Collected data entries

===

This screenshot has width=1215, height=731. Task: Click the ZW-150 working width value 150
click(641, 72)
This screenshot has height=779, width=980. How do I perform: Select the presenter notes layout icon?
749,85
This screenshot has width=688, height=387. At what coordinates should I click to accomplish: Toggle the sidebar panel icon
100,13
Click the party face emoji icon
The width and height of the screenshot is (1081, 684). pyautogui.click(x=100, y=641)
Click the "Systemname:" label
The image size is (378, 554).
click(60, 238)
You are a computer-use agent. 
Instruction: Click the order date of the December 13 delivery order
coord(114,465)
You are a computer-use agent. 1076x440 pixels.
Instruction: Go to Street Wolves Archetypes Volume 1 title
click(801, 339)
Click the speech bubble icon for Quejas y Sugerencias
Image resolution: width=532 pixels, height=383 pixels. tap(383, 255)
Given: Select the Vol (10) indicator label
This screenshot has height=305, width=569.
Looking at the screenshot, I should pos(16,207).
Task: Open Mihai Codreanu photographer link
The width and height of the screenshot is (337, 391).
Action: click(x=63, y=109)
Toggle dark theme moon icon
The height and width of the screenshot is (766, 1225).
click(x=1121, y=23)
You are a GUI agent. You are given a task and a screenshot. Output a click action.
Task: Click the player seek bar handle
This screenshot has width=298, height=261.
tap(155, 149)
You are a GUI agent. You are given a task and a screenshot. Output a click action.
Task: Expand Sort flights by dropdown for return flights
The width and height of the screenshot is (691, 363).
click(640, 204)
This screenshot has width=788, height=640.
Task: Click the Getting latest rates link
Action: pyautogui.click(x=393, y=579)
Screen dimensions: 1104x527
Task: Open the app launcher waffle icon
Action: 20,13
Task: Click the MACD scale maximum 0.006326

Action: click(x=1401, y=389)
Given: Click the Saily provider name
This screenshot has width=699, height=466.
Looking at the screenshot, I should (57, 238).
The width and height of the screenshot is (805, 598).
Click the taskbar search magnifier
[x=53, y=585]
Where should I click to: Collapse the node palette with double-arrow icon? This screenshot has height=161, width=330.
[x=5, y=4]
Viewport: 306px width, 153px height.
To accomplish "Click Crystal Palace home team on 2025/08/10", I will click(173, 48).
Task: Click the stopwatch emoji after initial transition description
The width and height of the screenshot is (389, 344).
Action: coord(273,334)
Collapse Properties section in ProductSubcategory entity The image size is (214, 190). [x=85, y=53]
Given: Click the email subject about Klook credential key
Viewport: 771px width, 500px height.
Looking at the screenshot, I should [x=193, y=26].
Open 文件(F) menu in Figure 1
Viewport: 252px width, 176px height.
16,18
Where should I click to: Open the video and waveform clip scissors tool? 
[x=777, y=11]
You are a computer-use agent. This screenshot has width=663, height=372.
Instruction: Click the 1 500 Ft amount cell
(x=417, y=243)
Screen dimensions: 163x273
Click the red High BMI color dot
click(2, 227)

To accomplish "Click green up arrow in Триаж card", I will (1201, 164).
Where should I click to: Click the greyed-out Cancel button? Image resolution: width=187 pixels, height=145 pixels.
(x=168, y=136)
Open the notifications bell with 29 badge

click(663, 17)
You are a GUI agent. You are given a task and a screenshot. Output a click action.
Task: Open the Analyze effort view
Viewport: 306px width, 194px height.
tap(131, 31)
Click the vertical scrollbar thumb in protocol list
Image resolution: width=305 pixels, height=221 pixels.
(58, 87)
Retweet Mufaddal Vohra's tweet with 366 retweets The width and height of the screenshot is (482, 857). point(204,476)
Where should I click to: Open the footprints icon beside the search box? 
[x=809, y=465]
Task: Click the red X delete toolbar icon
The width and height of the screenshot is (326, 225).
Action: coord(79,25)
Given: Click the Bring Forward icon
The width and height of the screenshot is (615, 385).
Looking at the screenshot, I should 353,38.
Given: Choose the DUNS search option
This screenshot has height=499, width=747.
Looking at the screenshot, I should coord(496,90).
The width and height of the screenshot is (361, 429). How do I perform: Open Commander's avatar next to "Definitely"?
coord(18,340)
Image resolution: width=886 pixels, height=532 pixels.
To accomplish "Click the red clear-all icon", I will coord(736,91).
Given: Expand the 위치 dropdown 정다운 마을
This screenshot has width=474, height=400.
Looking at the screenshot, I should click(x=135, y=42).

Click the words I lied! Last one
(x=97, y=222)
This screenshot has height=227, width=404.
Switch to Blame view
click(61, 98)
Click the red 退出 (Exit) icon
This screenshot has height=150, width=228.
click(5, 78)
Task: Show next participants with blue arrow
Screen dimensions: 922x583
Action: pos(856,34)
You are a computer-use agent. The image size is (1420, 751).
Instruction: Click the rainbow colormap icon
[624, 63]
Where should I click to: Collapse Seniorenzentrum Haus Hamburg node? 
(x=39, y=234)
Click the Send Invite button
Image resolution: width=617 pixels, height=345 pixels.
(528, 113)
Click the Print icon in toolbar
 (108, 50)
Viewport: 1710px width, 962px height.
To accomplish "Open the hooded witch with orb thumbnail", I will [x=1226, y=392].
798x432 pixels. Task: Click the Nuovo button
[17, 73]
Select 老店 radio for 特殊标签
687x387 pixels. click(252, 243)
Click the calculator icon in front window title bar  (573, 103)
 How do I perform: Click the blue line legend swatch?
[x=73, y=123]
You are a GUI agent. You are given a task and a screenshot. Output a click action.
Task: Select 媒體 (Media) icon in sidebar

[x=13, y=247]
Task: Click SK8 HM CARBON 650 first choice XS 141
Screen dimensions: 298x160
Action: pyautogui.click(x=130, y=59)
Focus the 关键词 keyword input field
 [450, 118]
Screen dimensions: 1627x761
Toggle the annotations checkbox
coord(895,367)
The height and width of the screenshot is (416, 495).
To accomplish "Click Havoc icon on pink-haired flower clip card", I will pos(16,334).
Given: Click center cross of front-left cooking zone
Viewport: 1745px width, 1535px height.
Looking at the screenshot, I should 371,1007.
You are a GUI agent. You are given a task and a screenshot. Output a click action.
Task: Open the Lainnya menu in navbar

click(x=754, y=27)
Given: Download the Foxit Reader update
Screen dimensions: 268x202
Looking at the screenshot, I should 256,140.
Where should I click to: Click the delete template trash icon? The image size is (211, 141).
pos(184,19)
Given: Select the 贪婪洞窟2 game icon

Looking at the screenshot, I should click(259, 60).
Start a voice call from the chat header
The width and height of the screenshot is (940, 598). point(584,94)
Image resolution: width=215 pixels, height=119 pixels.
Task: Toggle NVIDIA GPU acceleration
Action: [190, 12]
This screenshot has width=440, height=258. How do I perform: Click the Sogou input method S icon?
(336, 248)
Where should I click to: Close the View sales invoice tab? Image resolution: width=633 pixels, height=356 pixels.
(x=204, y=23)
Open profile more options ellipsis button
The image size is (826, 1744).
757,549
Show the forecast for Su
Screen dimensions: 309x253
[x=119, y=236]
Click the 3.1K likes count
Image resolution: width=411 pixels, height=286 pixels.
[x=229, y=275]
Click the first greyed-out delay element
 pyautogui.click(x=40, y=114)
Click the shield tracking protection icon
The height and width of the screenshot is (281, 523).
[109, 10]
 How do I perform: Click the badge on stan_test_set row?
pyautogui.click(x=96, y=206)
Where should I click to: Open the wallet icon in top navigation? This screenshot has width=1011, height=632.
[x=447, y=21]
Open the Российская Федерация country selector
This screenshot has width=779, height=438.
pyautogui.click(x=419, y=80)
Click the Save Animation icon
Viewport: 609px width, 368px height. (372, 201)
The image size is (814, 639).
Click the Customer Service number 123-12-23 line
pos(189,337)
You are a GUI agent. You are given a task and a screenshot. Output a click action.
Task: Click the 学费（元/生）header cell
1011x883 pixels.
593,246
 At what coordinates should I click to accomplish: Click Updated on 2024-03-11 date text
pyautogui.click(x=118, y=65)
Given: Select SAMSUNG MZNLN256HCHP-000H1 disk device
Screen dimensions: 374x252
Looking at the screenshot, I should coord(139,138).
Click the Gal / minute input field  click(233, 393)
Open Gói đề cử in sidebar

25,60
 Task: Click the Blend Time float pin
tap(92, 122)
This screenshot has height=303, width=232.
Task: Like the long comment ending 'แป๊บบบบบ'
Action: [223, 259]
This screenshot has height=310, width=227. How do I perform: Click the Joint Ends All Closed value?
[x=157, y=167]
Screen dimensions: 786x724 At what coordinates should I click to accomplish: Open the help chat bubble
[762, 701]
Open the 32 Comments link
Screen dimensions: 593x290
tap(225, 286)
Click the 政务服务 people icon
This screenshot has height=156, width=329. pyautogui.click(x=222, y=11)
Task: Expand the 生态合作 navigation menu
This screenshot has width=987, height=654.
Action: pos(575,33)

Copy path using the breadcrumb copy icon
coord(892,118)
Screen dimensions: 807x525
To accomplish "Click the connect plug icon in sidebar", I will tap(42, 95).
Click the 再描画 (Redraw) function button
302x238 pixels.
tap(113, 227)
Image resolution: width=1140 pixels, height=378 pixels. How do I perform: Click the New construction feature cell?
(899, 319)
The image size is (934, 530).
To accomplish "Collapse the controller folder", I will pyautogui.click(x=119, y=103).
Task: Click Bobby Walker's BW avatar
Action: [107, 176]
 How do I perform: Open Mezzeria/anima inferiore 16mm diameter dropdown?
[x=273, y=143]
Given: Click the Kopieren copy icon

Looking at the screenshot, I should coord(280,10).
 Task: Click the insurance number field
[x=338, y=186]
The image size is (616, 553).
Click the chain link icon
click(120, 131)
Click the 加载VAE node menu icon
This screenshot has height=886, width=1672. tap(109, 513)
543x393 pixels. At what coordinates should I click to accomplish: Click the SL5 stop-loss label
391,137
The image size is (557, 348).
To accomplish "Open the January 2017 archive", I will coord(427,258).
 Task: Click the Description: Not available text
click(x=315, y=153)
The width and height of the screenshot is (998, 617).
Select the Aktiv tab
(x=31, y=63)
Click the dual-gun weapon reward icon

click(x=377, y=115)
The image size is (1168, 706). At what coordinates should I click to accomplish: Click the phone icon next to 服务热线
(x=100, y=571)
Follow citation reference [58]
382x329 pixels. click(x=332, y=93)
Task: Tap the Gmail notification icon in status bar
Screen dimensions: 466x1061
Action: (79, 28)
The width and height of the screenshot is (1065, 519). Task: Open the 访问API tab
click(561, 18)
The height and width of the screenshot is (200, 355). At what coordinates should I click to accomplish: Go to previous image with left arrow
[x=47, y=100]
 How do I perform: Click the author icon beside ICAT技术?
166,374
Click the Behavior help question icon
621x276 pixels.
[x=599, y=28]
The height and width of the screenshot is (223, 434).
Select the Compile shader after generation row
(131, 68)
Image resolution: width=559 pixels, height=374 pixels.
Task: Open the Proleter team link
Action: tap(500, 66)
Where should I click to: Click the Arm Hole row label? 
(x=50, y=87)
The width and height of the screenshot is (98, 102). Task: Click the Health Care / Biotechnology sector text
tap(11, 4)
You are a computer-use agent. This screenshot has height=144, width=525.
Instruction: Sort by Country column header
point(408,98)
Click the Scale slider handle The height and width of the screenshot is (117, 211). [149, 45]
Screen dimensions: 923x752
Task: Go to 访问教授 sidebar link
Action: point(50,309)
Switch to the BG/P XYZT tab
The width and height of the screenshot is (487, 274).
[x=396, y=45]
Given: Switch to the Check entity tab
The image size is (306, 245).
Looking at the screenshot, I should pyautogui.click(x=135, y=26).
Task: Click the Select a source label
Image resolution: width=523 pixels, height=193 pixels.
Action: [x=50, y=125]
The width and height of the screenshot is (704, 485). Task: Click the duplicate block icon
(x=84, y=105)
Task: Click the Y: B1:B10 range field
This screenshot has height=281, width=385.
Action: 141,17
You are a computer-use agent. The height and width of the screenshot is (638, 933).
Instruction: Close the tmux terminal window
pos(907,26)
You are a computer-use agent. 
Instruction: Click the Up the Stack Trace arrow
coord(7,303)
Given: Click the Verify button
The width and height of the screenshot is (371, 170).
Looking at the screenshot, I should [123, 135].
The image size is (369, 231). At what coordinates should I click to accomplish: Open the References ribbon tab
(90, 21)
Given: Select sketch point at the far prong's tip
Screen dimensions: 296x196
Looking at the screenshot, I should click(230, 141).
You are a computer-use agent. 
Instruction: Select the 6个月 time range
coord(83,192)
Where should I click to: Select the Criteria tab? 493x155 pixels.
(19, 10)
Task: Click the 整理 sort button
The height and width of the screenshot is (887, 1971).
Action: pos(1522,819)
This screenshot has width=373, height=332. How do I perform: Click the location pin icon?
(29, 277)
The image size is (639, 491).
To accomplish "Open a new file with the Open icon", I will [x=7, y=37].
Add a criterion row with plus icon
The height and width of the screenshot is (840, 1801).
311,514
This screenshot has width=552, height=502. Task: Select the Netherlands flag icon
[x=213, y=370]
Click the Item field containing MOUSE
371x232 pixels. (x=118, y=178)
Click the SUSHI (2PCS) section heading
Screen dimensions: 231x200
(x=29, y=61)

===

• [Exercise details] Look above for the line holding "Task: Click the player seek bar handle" and the line holding "Task: Expand Sort", then output exactly those two lines and every line between them, nothing more.

• [Result for this exercise]
Task: Click the player seek bar handle
This screenshot has width=298, height=261.
tap(155, 149)
You are a GUI agent. You are given a task and a screenshot. Output a click action.
Task: Expand Sort flights by dropdown for return flights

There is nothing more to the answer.